Below is a block of data; give all of it again word for word.

___ The records ___

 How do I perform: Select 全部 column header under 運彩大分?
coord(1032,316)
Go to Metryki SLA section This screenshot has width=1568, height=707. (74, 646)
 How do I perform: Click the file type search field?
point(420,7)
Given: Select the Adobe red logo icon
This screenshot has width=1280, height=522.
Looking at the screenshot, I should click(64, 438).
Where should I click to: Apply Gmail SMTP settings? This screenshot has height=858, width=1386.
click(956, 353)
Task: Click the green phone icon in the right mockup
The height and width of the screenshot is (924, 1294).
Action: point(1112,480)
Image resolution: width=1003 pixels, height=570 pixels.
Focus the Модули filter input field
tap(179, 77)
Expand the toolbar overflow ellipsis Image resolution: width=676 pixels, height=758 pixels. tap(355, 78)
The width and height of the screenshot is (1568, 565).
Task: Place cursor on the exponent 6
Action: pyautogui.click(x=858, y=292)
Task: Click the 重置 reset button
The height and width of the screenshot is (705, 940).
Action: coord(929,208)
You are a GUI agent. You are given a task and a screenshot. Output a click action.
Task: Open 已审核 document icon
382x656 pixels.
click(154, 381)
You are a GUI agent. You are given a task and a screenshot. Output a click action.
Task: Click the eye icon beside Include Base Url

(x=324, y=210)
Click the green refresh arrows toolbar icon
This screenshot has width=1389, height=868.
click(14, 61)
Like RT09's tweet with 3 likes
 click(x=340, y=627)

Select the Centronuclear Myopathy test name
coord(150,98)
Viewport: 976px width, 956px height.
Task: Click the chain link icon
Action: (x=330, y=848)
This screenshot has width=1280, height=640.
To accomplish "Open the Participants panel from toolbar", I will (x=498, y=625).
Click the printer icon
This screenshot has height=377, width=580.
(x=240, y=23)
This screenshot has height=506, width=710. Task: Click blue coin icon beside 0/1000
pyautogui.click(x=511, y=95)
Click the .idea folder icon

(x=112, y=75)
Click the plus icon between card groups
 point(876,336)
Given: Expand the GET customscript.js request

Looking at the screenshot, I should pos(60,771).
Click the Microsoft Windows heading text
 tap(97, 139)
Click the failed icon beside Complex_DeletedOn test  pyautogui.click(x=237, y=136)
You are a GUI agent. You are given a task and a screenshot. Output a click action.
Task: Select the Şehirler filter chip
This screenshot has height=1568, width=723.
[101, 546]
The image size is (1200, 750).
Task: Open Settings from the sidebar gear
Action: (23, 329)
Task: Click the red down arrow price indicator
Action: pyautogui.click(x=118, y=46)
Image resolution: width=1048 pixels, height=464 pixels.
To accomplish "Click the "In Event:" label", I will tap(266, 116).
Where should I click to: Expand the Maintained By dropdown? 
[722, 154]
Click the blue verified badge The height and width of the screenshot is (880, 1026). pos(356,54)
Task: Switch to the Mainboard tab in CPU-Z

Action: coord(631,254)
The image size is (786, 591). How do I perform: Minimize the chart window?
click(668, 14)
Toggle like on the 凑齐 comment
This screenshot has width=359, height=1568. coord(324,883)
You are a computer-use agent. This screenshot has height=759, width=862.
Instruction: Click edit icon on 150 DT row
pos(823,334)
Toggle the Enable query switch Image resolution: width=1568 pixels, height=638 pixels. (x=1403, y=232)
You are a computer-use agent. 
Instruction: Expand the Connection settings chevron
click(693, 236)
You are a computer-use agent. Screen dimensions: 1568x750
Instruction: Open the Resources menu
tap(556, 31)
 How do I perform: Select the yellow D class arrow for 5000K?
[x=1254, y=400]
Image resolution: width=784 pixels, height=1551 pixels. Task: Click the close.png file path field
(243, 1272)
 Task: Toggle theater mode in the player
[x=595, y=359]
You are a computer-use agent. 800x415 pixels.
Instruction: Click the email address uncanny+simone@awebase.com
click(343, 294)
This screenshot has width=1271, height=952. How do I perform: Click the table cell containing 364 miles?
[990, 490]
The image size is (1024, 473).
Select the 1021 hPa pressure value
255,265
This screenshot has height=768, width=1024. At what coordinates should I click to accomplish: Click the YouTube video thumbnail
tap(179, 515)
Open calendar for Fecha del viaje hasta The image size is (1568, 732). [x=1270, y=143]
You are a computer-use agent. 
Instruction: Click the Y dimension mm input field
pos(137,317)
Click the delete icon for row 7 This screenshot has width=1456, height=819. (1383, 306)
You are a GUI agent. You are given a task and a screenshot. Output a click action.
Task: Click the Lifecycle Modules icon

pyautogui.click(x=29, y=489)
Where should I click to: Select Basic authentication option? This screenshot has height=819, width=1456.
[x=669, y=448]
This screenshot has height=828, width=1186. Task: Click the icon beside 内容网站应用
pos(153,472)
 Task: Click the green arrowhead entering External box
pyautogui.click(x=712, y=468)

___

Result of the task:
 How do I perform: Select 全部 column header under 運彩大分?
coord(1032,316)
Go to Metryki SLA section This screenshot has width=1568, height=707. (74, 646)
 How do I perform: Click the file type search field?
point(420,7)
Given: Select the Adobe red logo icon
This screenshot has width=1280, height=522.
Looking at the screenshot, I should click(64, 438).
Where should I click to: Apply Gmail SMTP settings? This screenshot has height=858, width=1386.
click(956, 353)
Task: Click the green phone icon in the right mockup
The height and width of the screenshot is (924, 1294).
Action: point(1112,480)
Image resolution: width=1003 pixels, height=570 pixels.
Focus the Модули filter input field
tap(179, 77)
Expand the toolbar overflow ellipsis Image resolution: width=676 pixels, height=758 pixels. tap(355, 78)
The width and height of the screenshot is (1568, 565).
Task: Place cursor on the exponent 6
Action: pyautogui.click(x=858, y=292)
Task: Click the 重置 reset button
The height and width of the screenshot is (705, 940).
Action: coord(929,208)
You are a GUI agent. You are given a task and a screenshot. Output a click action.
Task: Open 已审核 document icon
382x656 pixels.
click(154, 381)
You are a GUI agent. You are given a task and a screenshot. Output a click action.
Task: Click the eye icon beside Include Base Url

(x=324, y=210)
Click the green refresh arrows toolbar icon
This screenshot has width=1389, height=868.
click(14, 61)
Like RT09's tweet with 3 likes
 click(x=340, y=627)

Select the Centronuclear Myopathy test name
coord(150,98)
Viewport: 976px width, 956px height.
Task: Click the chain link icon
Action: (x=330, y=848)
This screenshot has width=1280, height=640.
To accomplish "Open the Participants panel from toolbar", I will (x=498, y=625).
Click the printer icon
This screenshot has height=377, width=580.
(x=240, y=23)
This screenshot has height=506, width=710. Task: Click blue coin icon beside 0/1000
pyautogui.click(x=511, y=95)
Click the .idea folder icon

(x=112, y=75)
Click the plus icon between card groups
 point(876,336)
Given: Expand the GET customscript.js request

Looking at the screenshot, I should pos(60,771).
Click the Microsoft Windows heading text
 tap(97, 139)
Click the failed icon beside Complex_DeletedOn test  pyautogui.click(x=237, y=136)
You are a GUI agent. You are given a task and a screenshot. Output a click action.
Task: Select the Şehirler filter chip
This screenshot has height=1568, width=723.
[101, 546]
The image size is (1200, 750).
Task: Open Settings from the sidebar gear
Action: (23, 329)
Task: Click the red down arrow price indicator
Action: pyautogui.click(x=118, y=46)
Image resolution: width=1048 pixels, height=464 pixels.
To accomplish "Click the "In Event:" label", I will tap(266, 116).
Where should I click to: Expand the Maintained By dropdown? 
[722, 154]
Click the blue verified badge The height and width of the screenshot is (880, 1026). pos(356,54)
Task: Switch to the Mainboard tab in CPU-Z

Action: coord(631,254)
The image size is (786, 591). How do I perform: Minimize the chart window?
click(668, 14)
Toggle like on the 凑齐 comment
This screenshot has width=359, height=1568. coord(324,883)
You are a computer-use agent. This screenshot has height=759, width=862.
Instruction: Click edit icon on 150 DT row
pos(823,334)
Toggle the Enable query switch Image resolution: width=1568 pixels, height=638 pixels. (x=1403, y=232)
You are a computer-use agent. 
Instruction: Expand the Connection settings chevron
click(693, 236)
You are a computer-use agent. Screen dimensions: 1568x750
Instruction: Open the Resources menu
tap(556, 31)
 How do I perform: Select the yellow D class arrow for 5000K?
[x=1254, y=400]
Image resolution: width=784 pixels, height=1551 pixels. Task: Click the close.png file path field
(243, 1272)
 Task: Toggle theater mode in the player
[x=595, y=359]
You are a computer-use agent. 800x415 pixels.
Instruction: Click the email address uncanny+simone@awebase.com
click(343, 294)
This screenshot has width=1271, height=952. How do I perform: Click the table cell containing 364 miles?
[990, 490]
The image size is (1024, 473).
Select the 1021 hPa pressure value
255,265
This screenshot has height=768, width=1024. At what coordinates should I click to accomplish: Click the YouTube video thumbnail
tap(179, 515)
Open calendar for Fecha del viaje hasta The image size is (1568, 732). [x=1270, y=143]
You are a computer-use agent. 
Instruction: Click the Y dimension mm input field
pos(137,317)
Click the delete icon for row 7 This screenshot has width=1456, height=819. (1383, 306)
You are a GUI agent. You are given a task and a screenshot. Output a click action.
Task: Click the Lifecycle Modules icon

pyautogui.click(x=29, y=489)
Where should I click to: Select Basic authentication option? This screenshot has height=819, width=1456.
[x=669, y=448]
This screenshot has height=828, width=1186. Task: Click the icon beside 内容网站应用
pos(153,472)
 Task: Click the green arrowhead entering External box
pyautogui.click(x=712, y=468)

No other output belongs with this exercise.